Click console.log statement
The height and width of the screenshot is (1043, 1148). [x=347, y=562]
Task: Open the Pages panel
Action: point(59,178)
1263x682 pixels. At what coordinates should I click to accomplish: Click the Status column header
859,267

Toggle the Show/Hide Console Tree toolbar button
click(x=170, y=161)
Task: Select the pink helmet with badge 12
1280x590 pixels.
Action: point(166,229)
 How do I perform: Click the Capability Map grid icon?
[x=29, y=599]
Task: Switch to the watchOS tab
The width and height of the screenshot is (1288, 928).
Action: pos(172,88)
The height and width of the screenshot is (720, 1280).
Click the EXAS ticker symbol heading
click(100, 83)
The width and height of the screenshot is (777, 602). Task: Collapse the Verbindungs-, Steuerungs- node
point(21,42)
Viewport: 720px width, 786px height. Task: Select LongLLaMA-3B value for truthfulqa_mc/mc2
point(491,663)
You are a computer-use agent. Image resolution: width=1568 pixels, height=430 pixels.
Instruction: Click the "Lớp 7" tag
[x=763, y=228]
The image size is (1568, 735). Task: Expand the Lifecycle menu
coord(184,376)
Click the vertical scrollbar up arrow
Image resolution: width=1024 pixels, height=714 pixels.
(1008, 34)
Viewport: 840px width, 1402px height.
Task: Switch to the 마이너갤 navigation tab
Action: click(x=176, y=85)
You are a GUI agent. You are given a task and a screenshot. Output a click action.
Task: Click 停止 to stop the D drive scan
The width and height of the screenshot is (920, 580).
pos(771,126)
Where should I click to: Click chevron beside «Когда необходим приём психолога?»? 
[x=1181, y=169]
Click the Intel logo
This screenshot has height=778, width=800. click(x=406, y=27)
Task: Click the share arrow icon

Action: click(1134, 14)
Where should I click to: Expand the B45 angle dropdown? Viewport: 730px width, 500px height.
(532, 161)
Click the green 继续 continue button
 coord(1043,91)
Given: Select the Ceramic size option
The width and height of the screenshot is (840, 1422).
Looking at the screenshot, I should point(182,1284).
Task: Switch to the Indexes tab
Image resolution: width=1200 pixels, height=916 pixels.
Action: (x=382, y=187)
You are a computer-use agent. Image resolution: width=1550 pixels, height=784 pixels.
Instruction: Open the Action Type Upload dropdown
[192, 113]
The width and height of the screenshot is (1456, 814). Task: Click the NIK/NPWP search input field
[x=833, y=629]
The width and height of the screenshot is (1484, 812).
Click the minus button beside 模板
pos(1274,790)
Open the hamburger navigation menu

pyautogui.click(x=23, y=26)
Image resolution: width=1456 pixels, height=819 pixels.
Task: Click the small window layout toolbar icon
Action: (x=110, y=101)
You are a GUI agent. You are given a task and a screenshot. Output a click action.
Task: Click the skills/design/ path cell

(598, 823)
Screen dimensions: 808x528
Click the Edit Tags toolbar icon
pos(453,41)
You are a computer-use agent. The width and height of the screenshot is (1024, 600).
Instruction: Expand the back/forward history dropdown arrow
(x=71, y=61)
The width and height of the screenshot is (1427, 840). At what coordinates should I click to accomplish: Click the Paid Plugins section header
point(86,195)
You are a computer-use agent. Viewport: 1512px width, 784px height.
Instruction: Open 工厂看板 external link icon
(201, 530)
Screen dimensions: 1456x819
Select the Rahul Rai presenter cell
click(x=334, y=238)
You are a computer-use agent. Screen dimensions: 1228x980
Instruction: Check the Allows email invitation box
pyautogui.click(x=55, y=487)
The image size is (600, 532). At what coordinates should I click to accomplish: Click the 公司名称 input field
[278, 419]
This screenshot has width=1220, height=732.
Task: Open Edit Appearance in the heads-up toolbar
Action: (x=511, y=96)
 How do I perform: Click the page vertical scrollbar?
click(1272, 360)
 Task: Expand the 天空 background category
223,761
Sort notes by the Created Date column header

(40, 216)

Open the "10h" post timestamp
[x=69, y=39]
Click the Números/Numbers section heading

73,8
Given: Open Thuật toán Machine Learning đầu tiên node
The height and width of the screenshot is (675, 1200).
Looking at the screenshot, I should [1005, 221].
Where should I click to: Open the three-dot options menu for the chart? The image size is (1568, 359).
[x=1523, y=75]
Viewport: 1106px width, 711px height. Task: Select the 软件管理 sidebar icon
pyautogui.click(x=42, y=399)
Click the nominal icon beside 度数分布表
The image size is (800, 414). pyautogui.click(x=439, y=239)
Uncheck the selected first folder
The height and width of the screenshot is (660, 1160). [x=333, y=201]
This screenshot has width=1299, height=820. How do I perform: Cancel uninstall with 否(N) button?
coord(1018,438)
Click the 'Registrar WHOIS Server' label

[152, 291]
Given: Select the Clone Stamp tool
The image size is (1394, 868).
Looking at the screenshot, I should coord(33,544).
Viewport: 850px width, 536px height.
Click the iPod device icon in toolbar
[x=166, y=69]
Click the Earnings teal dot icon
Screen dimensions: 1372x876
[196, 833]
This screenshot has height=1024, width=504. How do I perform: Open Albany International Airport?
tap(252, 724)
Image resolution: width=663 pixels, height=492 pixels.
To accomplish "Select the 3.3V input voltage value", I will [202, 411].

◆ ◆ ◆ ◆ ◆ ◆ ◆

Put all of the items above into a numbered list, omitting any blank lines.

1. Click console.log statement
2. The height and width of the screenshot is (1043, 1148). [x=347, y=562]
3. Task: Open the Pages panel
4. Action: point(59,178)
5. 1263x682 pixels. At what coordinates should I click to accomplish: Click the Status column header
6. 859,267
7. Toggle the Show/Hide Console Tree toolbar button
8. click(x=170, y=161)
9. Task: Select the pink helmet with badge 12
10. 1280x590 pixels.
11. Action: point(166,229)
12.  How do I perform: Click the Capability Map grid icon?
13. [x=29, y=599]
14. Task: Switch to the watchOS tab
15. The width and height of the screenshot is (1288, 928).
16. Action: pos(172,88)
17. The height and width of the screenshot is (720, 1280).
18. Click the EXAS ticker symbol heading
19. click(100, 83)
20. The width and height of the screenshot is (777, 602). Task: Collapse the Verbindungs-, Steuerungs- node
21. point(21,42)
22. Viewport: 720px width, 786px height. Task: Select LongLLaMA-3B value for truthfulqa_mc/mc2
23. point(491,663)
24. You are a computer-use agent. Image resolution: width=1568 pixels, height=430 pixels.
25. Instruction: Click the "Lớp 7" tag
26. [x=763, y=228]
27. The image size is (1568, 735). Task: Expand the Lifecycle menu
28. coord(184,376)
29. Click the vertical scrollbar up arrow
30. Image resolution: width=1024 pixels, height=714 pixels.
31. (1008, 34)
32. Viewport: 840px width, 1402px height.
33. Task: Switch to the 마이너갤 navigation tab
34. Action: click(x=176, y=85)
35. You are a GUI agent. You are given a task and a screenshot. Output a click action.
36. Task: Click 停止 to stop the D drive scan
37. The width and height of the screenshot is (920, 580).
38. pos(771,126)
39. Where should I click to: Click chevron beside «Когда необходим приём психолога?»? 
40. [x=1181, y=169]
41. Click the Intel logo
42. This screenshot has height=778, width=800. click(x=406, y=27)
43. Task: Click the share arrow icon
44. Action: click(1134, 14)
45. Where should I click to: Expand the B45 angle dropdown? Viewport: 730px width, 500px height.
46. (532, 161)
47. Click the green 继续 continue button
48.  coord(1043,91)
49. Given: Select the Ceramic size option
50. The width and height of the screenshot is (840, 1422).
51. Looking at the screenshot, I should point(182,1284).
52. Task: Switch to the Indexes tab
53. Image resolution: width=1200 pixels, height=916 pixels.
54. Action: (x=382, y=187)
55. You are a computer-use agent. Image resolution: width=1550 pixels, height=784 pixels.
56. Instruction: Open the Action Type Upload dropdown
57. [192, 113]
58. The width and height of the screenshot is (1456, 814). Task: Click the NIK/NPWP search input field
59. [x=833, y=629]
60. The width and height of the screenshot is (1484, 812).
61. Click the minus button beside 模板
62. pos(1274,790)
63. Open the hamburger navigation menu
64. pyautogui.click(x=23, y=26)
65. Image resolution: width=1456 pixels, height=819 pixels.
66. Task: Click the small window layout toolbar icon
67. Action: (x=110, y=101)
68. You are a GUI agent. You are given a task and a screenshot. Output a click action.
69. Task: Click the skills/design/ path cell
70. (598, 823)
71. Screen dimensions: 808x528
72. Click the Edit Tags toolbar icon
73. pos(453,41)
74. You are a computer-use agent. The width and height of the screenshot is (1024, 600).
75. Instruction: Expand the back/forward history dropdown arrow
76. (x=71, y=61)
77. The width and height of the screenshot is (1427, 840). At what coordinates should I click to accomplish: Click the Paid Plugins section header
78. point(86,195)
79. You are a computer-use agent. Viewport: 1512px width, 784px height.
80. Instruction: Open 工厂看板 external link icon
81. (201, 530)
82. Screen dimensions: 1456x819
83. Select the Rahul Rai presenter cell
84. click(x=334, y=238)
85. You are a computer-use agent. Screen dimensions: 1228x980
86. Instruction: Check the Allows email invitation box
87. pyautogui.click(x=55, y=487)
88. The image size is (600, 532). At what coordinates should I click to accomplish: Click the 公司名称 input field
89. [278, 419]
90. This screenshot has width=1220, height=732.
91. Task: Open Edit Appearance in the heads-up toolbar
92. Action: (x=511, y=96)
93.  How do I perform: Click the page vertical scrollbar?
94. click(1272, 360)
95.  Task: Expand the 天空 background category
96. 223,761
97. Sort notes by the Created Date column header
98. (40, 216)
99. Open the "10h" post timestamp
100. [x=69, y=39]
101. Click the Números/Numbers section heading
102. 73,8
103. Given: Open Thuật toán Machine Learning đầu tiên node
104. The height and width of the screenshot is (675, 1200).
105. Looking at the screenshot, I should [1005, 221].
106. Where should I click to: Open the three-dot options menu for the chart? The image size is (1568, 359).
107. [x=1523, y=75]
108. Viewport: 1106px width, 711px height. Task: Select the 软件管理 sidebar icon
109. pyautogui.click(x=42, y=399)
110. Click the nominal icon beside 度数分布表
111. The image size is (800, 414). pyautogui.click(x=439, y=239)
112. Uncheck the selected first folder
113. The height and width of the screenshot is (660, 1160). [x=333, y=201]
114. This screenshot has width=1299, height=820. How do I perform: Cancel uninstall with 否(N) button?
115. coord(1018,438)
116. Click the 'Registrar WHOIS Server' label
117. [152, 291]
118. Given: Select the Clone Stamp tool
119. The image size is (1394, 868).
120. Looking at the screenshot, I should coord(33,544).
121. Viewport: 850px width, 536px height.
122. Click the iPod device icon in toolbar
123. [x=166, y=69]
124. Click the Earnings teal dot icon
125. Screen dimensions: 1372x876
126. [196, 833]
127. This screenshot has height=1024, width=504. How do I perform: Open Albany International Airport?
128. tap(252, 724)
129. Image resolution: width=663 pixels, height=492 pixels.
130. To accomplish "Select the 3.3V input voltage value", I will [202, 411].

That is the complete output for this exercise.